* [Exercise description] Reproduce the material word for word, from its first line through the line containing "Action: click(x=360, y=799)", including both of those lines.

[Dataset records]
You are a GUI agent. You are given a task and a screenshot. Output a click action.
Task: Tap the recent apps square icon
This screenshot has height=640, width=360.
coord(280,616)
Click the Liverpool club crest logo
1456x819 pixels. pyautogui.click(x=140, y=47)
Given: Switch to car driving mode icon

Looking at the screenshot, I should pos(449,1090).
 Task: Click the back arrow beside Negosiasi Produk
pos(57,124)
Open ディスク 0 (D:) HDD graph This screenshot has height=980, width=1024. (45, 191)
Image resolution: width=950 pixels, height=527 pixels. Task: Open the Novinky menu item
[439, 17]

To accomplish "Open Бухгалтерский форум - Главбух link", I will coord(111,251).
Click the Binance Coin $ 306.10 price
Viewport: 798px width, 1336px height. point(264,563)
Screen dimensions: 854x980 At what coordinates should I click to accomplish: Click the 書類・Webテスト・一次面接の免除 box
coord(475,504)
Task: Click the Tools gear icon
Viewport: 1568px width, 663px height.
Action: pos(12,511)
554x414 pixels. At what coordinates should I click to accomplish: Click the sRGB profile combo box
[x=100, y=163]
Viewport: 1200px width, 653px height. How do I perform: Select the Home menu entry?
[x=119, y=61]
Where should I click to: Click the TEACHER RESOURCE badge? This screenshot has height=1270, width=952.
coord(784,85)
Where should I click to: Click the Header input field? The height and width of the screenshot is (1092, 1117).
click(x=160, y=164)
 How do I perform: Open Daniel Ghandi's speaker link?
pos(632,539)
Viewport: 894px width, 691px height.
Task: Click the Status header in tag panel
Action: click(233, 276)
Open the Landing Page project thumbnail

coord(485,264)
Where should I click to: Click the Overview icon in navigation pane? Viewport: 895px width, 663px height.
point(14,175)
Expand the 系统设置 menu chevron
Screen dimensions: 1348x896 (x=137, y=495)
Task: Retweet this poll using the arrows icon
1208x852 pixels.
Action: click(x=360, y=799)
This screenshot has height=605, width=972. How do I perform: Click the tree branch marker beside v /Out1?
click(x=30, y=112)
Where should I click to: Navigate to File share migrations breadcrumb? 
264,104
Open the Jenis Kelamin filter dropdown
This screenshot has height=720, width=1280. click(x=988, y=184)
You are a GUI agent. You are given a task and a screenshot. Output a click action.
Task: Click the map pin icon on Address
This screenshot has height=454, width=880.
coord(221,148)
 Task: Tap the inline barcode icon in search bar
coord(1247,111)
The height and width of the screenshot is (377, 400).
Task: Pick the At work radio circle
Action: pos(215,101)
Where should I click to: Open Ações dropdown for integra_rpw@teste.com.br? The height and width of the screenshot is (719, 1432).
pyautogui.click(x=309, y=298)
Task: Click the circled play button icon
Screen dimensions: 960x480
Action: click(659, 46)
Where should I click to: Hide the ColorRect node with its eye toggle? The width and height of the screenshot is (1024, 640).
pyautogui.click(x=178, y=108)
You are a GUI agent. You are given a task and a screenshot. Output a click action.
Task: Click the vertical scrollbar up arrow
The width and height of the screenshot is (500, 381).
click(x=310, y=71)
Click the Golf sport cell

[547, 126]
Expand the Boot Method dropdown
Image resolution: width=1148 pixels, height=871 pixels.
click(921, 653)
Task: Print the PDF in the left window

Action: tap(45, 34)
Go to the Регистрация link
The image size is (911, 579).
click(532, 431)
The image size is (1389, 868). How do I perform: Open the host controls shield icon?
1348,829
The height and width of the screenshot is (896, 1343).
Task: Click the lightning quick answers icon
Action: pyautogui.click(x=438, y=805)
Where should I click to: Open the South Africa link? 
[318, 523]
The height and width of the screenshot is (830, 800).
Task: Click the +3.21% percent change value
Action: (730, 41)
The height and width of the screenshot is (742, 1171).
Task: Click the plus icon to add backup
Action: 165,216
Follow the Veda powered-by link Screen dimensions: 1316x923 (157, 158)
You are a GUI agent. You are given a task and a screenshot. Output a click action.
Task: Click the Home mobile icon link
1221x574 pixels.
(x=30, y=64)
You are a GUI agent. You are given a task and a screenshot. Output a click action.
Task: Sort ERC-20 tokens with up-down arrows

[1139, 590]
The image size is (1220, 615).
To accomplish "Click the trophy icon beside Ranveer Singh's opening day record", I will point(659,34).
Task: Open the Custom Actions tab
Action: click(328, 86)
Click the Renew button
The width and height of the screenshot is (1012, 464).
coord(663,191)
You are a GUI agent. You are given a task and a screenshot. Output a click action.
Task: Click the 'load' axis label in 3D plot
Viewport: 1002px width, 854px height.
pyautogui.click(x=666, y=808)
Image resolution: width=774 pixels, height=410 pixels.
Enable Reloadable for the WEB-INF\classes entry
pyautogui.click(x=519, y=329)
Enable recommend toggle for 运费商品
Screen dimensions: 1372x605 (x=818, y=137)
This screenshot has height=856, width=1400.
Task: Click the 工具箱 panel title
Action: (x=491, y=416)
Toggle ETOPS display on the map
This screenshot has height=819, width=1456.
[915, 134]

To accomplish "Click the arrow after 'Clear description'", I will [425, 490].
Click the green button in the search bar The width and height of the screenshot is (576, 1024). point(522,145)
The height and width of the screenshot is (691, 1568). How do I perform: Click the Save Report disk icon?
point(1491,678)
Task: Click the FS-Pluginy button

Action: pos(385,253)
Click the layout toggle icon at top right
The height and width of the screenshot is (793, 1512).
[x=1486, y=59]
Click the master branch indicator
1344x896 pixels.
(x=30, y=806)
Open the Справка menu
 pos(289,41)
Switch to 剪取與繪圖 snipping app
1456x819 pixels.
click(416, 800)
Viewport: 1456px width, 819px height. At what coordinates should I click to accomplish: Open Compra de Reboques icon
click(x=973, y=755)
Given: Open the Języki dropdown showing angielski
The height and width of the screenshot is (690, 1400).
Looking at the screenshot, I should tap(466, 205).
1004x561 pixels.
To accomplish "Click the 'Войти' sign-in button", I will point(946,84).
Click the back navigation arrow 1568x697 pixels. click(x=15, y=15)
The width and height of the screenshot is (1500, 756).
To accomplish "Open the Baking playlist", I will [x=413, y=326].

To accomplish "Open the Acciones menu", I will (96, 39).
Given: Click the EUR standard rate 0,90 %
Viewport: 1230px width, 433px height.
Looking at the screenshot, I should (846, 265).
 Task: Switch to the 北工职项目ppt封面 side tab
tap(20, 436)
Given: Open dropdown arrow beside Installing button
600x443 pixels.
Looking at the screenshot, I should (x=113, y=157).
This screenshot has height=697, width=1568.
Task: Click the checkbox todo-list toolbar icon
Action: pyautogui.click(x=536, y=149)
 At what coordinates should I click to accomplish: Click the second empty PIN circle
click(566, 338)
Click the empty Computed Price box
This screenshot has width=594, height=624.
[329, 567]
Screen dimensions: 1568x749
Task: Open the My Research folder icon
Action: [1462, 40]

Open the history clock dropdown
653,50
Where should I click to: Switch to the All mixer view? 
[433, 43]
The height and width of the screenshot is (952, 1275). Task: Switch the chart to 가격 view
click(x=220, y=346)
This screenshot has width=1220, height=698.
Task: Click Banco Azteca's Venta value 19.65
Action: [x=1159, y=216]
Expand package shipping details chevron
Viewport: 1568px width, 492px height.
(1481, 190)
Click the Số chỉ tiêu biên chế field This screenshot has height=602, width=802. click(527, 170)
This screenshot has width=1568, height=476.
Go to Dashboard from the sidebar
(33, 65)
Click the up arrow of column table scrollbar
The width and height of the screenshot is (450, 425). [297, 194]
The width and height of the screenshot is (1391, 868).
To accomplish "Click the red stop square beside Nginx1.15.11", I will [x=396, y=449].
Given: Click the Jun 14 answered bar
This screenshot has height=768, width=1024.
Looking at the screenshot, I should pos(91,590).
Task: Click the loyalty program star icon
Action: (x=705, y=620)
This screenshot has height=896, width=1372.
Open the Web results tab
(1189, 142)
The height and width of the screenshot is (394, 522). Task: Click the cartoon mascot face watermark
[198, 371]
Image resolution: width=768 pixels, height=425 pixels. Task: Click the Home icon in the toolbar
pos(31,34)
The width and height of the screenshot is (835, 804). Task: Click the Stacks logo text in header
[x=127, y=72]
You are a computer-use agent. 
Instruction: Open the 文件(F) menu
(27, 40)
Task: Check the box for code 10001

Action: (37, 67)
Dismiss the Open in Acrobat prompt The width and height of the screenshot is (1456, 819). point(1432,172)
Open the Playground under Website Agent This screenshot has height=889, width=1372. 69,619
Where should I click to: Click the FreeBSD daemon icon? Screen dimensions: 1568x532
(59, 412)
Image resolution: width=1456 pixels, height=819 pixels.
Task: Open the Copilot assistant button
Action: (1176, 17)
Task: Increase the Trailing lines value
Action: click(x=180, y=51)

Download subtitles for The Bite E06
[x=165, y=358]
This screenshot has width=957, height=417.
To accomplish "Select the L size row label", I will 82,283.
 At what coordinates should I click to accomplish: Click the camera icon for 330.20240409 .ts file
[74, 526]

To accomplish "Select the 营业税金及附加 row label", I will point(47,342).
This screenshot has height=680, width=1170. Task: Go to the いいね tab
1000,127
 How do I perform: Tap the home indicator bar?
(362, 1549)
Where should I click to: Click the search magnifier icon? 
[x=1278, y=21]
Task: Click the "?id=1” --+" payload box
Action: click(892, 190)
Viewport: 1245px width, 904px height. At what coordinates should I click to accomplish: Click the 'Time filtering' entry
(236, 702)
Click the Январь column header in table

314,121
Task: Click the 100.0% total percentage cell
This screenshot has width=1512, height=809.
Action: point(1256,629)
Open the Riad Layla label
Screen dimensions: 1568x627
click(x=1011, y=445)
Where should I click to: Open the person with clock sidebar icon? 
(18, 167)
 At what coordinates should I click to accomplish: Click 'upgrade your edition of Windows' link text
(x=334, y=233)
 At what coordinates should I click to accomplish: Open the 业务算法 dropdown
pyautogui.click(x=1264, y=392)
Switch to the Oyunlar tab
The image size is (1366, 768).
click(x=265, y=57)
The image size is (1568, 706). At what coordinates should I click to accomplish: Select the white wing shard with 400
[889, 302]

* [Complete output]
You are a GUI agent. You are given a task and a screenshot. Output a click action.
Task: Tap the recent apps square icon
This screenshot has height=640, width=360.
coord(280,616)
Click the Liverpool club crest logo
1456x819 pixels. pyautogui.click(x=140, y=47)
Given: Switch to car driving mode icon

Looking at the screenshot, I should pos(449,1090).
 Task: Click the back arrow beside Negosiasi Produk
pos(57,124)
Open ディスク 0 (D:) HDD graph This screenshot has height=980, width=1024. (45, 191)
Image resolution: width=950 pixels, height=527 pixels. Task: Open the Novinky menu item
[439, 17]

To accomplish "Open Бухгалтерский форум - Главбух link", I will coord(111,251).
Click the Binance Coin $ 306.10 price
Viewport: 798px width, 1336px height. point(264,563)
Screen dimensions: 854x980 At what coordinates should I click to accomplish: Click the 書類・Webテスト・一次面接の免除 box
coord(475,504)
Task: Click the Tools gear icon
Viewport: 1568px width, 663px height.
Action: pos(12,511)
554x414 pixels. At what coordinates should I click to accomplish: Click the sRGB profile combo box
[x=100, y=163]
Viewport: 1200px width, 653px height. How do I perform: Select the Home menu entry?
[x=119, y=61]
Where should I click to: Click the TEACHER RESOURCE badge? This screenshot has height=1270, width=952.
coord(784,85)
Where should I click to: Click the Header input field? The height and width of the screenshot is (1092, 1117).
click(x=160, y=164)
 How do I perform: Open Daniel Ghandi's speaker link?
pos(632,539)
Viewport: 894px width, 691px height.
Task: Click the Status header in tag panel
Action: click(233, 276)
Open the Landing Page project thumbnail

coord(485,264)
Where should I click to: Click the Overview icon in navigation pane? Viewport: 895px width, 663px height.
point(14,175)
Expand the 系统设置 menu chevron
Screen dimensions: 1348x896 (x=137, y=495)
Task: Retweet this poll using the arrows icon
1208x852 pixels.
Action: click(x=360, y=799)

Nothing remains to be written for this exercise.